Mais316 · 2026-06-01T22:30:30Z

/test all

ack-prow · 2026-06-01T22:30:47Z

@Mais316: Cannot trigger testing until a trusted user reviews the PR and leaves an /ok-to-test message.

Details

In response to this:

/test all

Instructions for interacting with me using PR comments are available here. If you have questions or suggestions related to my behavior, please file an issue against the kubernetes-sigs/prow repository.

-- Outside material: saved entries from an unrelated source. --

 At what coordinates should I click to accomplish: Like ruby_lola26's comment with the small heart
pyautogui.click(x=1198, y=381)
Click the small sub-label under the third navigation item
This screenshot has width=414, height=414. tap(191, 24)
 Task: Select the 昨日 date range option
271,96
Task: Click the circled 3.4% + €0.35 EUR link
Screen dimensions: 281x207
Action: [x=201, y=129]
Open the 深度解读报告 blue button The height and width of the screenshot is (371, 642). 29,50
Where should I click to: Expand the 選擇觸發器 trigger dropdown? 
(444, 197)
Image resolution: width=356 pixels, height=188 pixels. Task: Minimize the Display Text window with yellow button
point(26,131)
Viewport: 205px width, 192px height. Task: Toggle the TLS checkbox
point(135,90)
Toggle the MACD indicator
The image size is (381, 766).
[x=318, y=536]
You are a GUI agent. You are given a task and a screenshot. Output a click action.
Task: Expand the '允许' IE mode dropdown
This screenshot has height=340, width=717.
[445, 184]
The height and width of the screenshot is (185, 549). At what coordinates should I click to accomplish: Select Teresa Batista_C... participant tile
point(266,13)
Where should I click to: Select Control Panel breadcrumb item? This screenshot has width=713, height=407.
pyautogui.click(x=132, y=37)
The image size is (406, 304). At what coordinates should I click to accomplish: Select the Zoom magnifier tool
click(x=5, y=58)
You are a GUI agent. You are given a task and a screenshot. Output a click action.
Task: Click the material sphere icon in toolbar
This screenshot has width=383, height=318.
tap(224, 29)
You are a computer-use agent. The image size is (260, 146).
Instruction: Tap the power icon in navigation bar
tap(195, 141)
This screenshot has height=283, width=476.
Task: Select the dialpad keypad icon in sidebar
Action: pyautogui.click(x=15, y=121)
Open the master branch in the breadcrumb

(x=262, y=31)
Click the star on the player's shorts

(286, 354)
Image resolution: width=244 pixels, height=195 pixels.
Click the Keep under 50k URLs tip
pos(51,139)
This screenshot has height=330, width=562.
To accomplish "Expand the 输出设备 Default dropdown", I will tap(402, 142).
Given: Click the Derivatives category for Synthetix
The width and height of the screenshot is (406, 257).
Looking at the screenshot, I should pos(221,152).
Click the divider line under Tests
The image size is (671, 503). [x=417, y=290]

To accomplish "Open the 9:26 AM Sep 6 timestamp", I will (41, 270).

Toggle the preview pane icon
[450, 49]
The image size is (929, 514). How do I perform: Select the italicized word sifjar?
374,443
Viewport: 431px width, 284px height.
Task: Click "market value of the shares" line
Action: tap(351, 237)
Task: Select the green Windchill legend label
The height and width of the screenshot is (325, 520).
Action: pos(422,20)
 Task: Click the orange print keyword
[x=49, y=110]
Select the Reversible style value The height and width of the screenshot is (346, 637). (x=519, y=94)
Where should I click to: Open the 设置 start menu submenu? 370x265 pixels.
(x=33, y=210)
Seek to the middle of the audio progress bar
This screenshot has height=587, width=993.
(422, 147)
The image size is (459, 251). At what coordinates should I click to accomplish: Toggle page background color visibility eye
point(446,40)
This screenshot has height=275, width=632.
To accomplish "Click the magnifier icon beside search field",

knottnt · 2026-06-01T22:32:09Z

/test all

Mais316 · 2026-06-01T23:08:52Z

/test all

Could u plz trigger new test, did dome changes

- Add sdk_create_post_set_output hook to requeue after 5s when association status is not COMPLETE, ensuring faster convergence instead of relying on the default 30s runtime requeue interval. - Add sdk_read_one_post_set_output hook for the same requeue behavior on subsequent reconcile loops. - Wire hooks in generator.yaml under ResolverRuleAssociation resource. - Add hooks.go with requeueWhileCreating variable to avoid time import in generated sdk.go. - Bump ASSOCIATION_TIMEOUT_SECONDS from 90s to 180s to give the controller adequate time with the requeue cadence. - Add AssociationTestVPC to bootstrap resources so test_multiple_vpcs_same_rule uses a pre-provisioned VPC instead of calling create_vpc at runtime (which hit VpcLimitExceeded in the shared CI account). - Remove unused boto3 import from test file.

knottnt · 2026-06-01T23:59:55Z

/test all

knottnt · 2026-06-02T00:10:07Z

@@ -0,0 +1,3 @@
+	if ko.Status.Status != nil && *ko.Status.Status != "COMPLETE" {


@Mais316 This hooks should be unnecessary when using synced:when. When using that config in generator.yaml code is generated to evaluate whether or not the resource is in a synced status and requeue if it is not. From the e2e test logs while the polling logic did time out we do see the test ResolverRuleAssociation reach a synced (COMPLETE) state in the controller logs.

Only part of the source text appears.